------ Exercise materials

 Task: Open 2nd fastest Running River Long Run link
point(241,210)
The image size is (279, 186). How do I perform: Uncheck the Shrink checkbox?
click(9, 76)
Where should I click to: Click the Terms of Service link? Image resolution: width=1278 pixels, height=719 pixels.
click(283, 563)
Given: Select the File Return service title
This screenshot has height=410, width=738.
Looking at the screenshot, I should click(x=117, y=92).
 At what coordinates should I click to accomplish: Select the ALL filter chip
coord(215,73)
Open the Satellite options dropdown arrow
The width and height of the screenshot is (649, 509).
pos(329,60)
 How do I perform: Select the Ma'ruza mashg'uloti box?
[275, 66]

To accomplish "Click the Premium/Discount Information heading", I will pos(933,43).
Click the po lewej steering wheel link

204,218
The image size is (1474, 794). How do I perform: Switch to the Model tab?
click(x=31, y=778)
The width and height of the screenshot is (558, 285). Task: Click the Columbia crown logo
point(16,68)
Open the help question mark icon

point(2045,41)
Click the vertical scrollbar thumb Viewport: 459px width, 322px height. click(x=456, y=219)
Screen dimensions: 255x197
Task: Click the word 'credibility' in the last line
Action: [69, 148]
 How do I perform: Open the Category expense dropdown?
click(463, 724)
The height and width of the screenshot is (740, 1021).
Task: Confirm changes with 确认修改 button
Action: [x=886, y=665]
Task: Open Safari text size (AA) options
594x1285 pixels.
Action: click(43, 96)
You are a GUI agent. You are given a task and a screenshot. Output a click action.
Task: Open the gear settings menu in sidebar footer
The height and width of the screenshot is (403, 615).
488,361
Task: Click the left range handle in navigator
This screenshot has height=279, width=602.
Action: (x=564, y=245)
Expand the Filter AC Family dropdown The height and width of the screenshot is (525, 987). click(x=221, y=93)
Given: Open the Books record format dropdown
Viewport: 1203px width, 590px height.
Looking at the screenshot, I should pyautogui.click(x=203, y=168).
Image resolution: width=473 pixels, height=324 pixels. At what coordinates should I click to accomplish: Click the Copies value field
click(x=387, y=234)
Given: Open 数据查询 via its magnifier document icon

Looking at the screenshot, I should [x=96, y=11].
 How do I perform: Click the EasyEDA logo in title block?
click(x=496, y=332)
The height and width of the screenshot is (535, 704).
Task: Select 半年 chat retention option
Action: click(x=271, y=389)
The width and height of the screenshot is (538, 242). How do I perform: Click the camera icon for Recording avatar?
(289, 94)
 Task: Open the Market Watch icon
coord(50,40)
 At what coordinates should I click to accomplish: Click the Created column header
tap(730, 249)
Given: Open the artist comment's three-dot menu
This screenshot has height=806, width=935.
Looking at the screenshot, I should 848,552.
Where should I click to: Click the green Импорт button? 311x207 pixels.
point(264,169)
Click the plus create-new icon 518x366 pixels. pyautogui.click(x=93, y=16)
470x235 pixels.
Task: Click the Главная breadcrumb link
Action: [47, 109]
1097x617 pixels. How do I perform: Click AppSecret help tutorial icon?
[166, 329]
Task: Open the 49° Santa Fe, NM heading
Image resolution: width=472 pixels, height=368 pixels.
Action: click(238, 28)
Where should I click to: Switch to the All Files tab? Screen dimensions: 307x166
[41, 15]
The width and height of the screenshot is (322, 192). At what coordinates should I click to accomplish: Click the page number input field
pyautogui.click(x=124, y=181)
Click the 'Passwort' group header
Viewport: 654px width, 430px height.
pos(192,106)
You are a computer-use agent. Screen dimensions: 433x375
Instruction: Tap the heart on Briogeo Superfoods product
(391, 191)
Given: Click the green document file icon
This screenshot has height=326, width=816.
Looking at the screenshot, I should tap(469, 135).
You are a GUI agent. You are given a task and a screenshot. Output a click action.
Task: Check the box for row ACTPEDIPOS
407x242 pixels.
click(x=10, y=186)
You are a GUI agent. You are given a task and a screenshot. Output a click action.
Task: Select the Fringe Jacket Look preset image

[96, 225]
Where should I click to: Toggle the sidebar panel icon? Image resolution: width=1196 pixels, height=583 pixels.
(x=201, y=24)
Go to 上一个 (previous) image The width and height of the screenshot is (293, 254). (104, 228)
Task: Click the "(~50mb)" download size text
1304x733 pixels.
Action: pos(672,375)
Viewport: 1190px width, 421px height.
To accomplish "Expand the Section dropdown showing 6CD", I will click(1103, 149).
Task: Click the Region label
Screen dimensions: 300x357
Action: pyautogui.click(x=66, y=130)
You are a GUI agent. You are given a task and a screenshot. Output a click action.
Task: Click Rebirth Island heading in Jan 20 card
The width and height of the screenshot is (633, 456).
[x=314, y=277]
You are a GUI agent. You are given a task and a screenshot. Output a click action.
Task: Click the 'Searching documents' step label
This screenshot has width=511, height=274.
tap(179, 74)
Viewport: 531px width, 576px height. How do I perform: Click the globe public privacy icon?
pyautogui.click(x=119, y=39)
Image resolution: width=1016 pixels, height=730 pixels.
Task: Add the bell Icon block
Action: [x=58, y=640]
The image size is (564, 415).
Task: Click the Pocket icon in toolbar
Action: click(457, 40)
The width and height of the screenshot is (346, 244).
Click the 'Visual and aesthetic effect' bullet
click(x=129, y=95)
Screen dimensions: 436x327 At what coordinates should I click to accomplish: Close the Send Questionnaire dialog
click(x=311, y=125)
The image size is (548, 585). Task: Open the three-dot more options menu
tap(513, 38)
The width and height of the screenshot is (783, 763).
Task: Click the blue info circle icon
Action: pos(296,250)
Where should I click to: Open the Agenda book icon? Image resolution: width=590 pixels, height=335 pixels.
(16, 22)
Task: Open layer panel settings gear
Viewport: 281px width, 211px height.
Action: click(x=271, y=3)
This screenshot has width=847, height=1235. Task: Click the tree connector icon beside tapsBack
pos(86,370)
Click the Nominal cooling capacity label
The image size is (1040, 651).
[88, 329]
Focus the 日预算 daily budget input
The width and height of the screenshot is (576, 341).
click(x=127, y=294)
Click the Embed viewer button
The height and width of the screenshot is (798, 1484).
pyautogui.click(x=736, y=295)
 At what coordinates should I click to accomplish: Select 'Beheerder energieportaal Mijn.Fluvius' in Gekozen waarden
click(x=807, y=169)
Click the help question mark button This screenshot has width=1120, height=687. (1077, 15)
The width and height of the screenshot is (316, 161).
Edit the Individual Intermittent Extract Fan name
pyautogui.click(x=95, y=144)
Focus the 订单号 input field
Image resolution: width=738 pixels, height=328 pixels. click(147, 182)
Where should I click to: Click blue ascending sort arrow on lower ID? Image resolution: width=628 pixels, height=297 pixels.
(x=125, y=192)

------------

■ Exercise directions
Copy the data above. Keep each line exact.

■ Task result
 Task: Open 2nd fastest Running River Long Run link
point(241,210)
The image size is (279, 186). How do I perform: Uncheck the Shrink checkbox?
click(9, 76)
Where should I click to: Click the Terms of Service link? Image resolution: width=1278 pixels, height=719 pixels.
click(283, 563)
Given: Select the File Return service title
This screenshot has height=410, width=738.
Looking at the screenshot, I should click(x=117, y=92).
 At what coordinates should I click to accomplish: Select the ALL filter chip
coord(215,73)
Open the Satellite options dropdown arrow
The width and height of the screenshot is (649, 509).
pos(329,60)
 How do I perform: Select the Ma'ruza mashg'uloti box?
[275, 66]

To accomplish "Click the Premium/Discount Information heading", I will pos(933,43).
Click the po lewej steering wheel link

204,218
The image size is (1474, 794). How do I perform: Switch to the Model tab?
click(x=31, y=778)
The width and height of the screenshot is (558, 285). Task: Click the Columbia crown logo
point(16,68)
Open the help question mark icon

point(2045,41)
Click the vertical scrollbar thumb Viewport: 459px width, 322px height. click(x=456, y=219)
Screen dimensions: 255x197
Task: Click the word 'credibility' in the last line
Action: [69, 148]
 How do I perform: Open the Category expense dropdown?
click(463, 724)
The height and width of the screenshot is (740, 1021).
Task: Confirm changes with 确认修改 button
Action: [x=886, y=665]
Task: Open Safari text size (AA) options
594x1285 pixels.
Action: click(43, 96)
You are a GUI agent. You are given a task and a screenshot. Output a click action.
Task: Open the gear settings menu in sidebar footer
The height and width of the screenshot is (403, 615).
488,361
Task: Click the left range handle in navigator
This screenshot has height=279, width=602.
Action: (x=564, y=245)
Expand the Filter AC Family dropdown The height and width of the screenshot is (525, 987). click(x=221, y=93)
Given: Open the Books record format dropdown
Viewport: 1203px width, 590px height.
Looking at the screenshot, I should pyautogui.click(x=203, y=168).
Image resolution: width=473 pixels, height=324 pixels. At what coordinates should I click to accomplish: Click the Copies value field
click(x=387, y=234)
Given: Open 数据查询 via its magnifier document icon

Looking at the screenshot, I should [x=96, y=11].
 How do I perform: Click the EasyEDA logo in title block?
click(x=496, y=332)
The height and width of the screenshot is (535, 704).
Task: Select 半年 chat retention option
Action: click(x=271, y=389)
The width and height of the screenshot is (538, 242). How do I perform: Click the camera icon for Recording avatar?
(289, 94)
 Task: Open the Market Watch icon
coord(50,40)
 At what coordinates should I click to accomplish: Click the Created column header
tap(730, 249)
Given: Open the artist comment's three-dot menu
This screenshot has height=806, width=935.
Looking at the screenshot, I should 848,552.
Where should I click to: Click the green Импорт button? 311x207 pixels.
point(264,169)
Click the plus create-new icon 518x366 pixels. pyautogui.click(x=93, y=16)
470x235 pixels.
Task: Click the Главная breadcrumb link
Action: [47, 109]
1097x617 pixels. How do I perform: Click AppSecret help tutorial icon?
[166, 329]
Task: Open the 49° Santa Fe, NM heading
Image resolution: width=472 pixels, height=368 pixels.
Action: click(238, 28)
Where should I click to: Switch to the All Files tab? Screen dimensions: 307x166
[41, 15]
The width and height of the screenshot is (322, 192). At what coordinates should I click to accomplish: Click the page number input field
pyautogui.click(x=124, y=181)
Click the 'Passwort' group header
Viewport: 654px width, 430px height.
pos(192,106)
You are a computer-use agent. Screen dimensions: 433x375
Instruction: Tap the heart on Briogeo Superfoods product
(391, 191)
Given: Click the green document file icon
This screenshot has height=326, width=816.
Looking at the screenshot, I should tap(469, 135).
You are a GUI agent. You are given a task and a screenshot. Output a click action.
Task: Check the box for row ACTPEDIPOS
407x242 pixels.
click(x=10, y=186)
You are a GUI agent. You are given a task and a screenshot. Output a click action.
Task: Select the Fringe Jacket Look preset image

[96, 225]
Where should I click to: Toggle the sidebar panel icon? Image resolution: width=1196 pixels, height=583 pixels.
(x=201, y=24)
Go to 上一个 (previous) image The width and height of the screenshot is (293, 254). (104, 228)
Task: Click the "(~50mb)" download size text
1304x733 pixels.
Action: pos(672,375)
Viewport: 1190px width, 421px height.
To accomplish "Expand the Section dropdown showing 6CD", I will click(1103, 149).
Task: Click the Region label
Screen dimensions: 300x357
Action: pyautogui.click(x=66, y=130)
You are a GUI agent. You are given a task and a screenshot. Output a click action.
Task: Click Rebirth Island heading in Jan 20 card
The width and height of the screenshot is (633, 456).
[x=314, y=277]
You are a GUI agent. You are given a task and a screenshot. Output a click action.
Task: Click the 'Searching documents' step label
This screenshot has width=511, height=274.
tap(179, 74)
Viewport: 531px width, 576px height. How do I perform: Click the globe public privacy icon?
pyautogui.click(x=119, y=39)
Image resolution: width=1016 pixels, height=730 pixels.
Task: Add the bell Icon block
Action: [x=58, y=640]
The image size is (564, 415).
Task: Click the Pocket icon in toolbar
Action: click(457, 40)
The width and height of the screenshot is (346, 244).
Click the 'Visual and aesthetic effect' bullet
click(x=129, y=95)
Screen dimensions: 436x327 At what coordinates should I click to accomplish: Close the Send Questionnaire dialog
click(x=311, y=125)
The image size is (548, 585). Task: Open the three-dot more options menu
tap(513, 38)
The width and height of the screenshot is (783, 763).
Task: Click the blue info circle icon
Action: pos(296,250)
Where should I click to: Open the Agenda book icon? Image resolution: width=590 pixels, height=335 pixels.
(16, 22)
Task: Open layer panel settings gear
Viewport: 281px width, 211px height.
Action: click(x=271, y=3)
This screenshot has width=847, height=1235. Task: Click the tree connector icon beside tapsBack
pos(86,370)
Click the Nominal cooling capacity label
The image size is (1040, 651).
[88, 329]
Focus the 日预算 daily budget input
The width and height of the screenshot is (576, 341).
click(x=127, y=294)
Click the Embed viewer button
The height and width of the screenshot is (798, 1484).
pyautogui.click(x=736, y=295)
 At what coordinates should I click to accomplish: Select 'Beheerder energieportaal Mijn.Fluvius' in Gekozen waarden
click(x=807, y=169)
Click the help question mark button This screenshot has width=1120, height=687. (1077, 15)
The width and height of the screenshot is (316, 161).
Edit the Individual Intermittent Extract Fan name
pyautogui.click(x=95, y=144)
Focus the 订单号 input field
Image resolution: width=738 pixels, height=328 pixels. click(147, 182)
Where should I click to: Click blue ascending sort arrow on lower ID? Image resolution: width=628 pixels, height=297 pixels.
(x=125, y=192)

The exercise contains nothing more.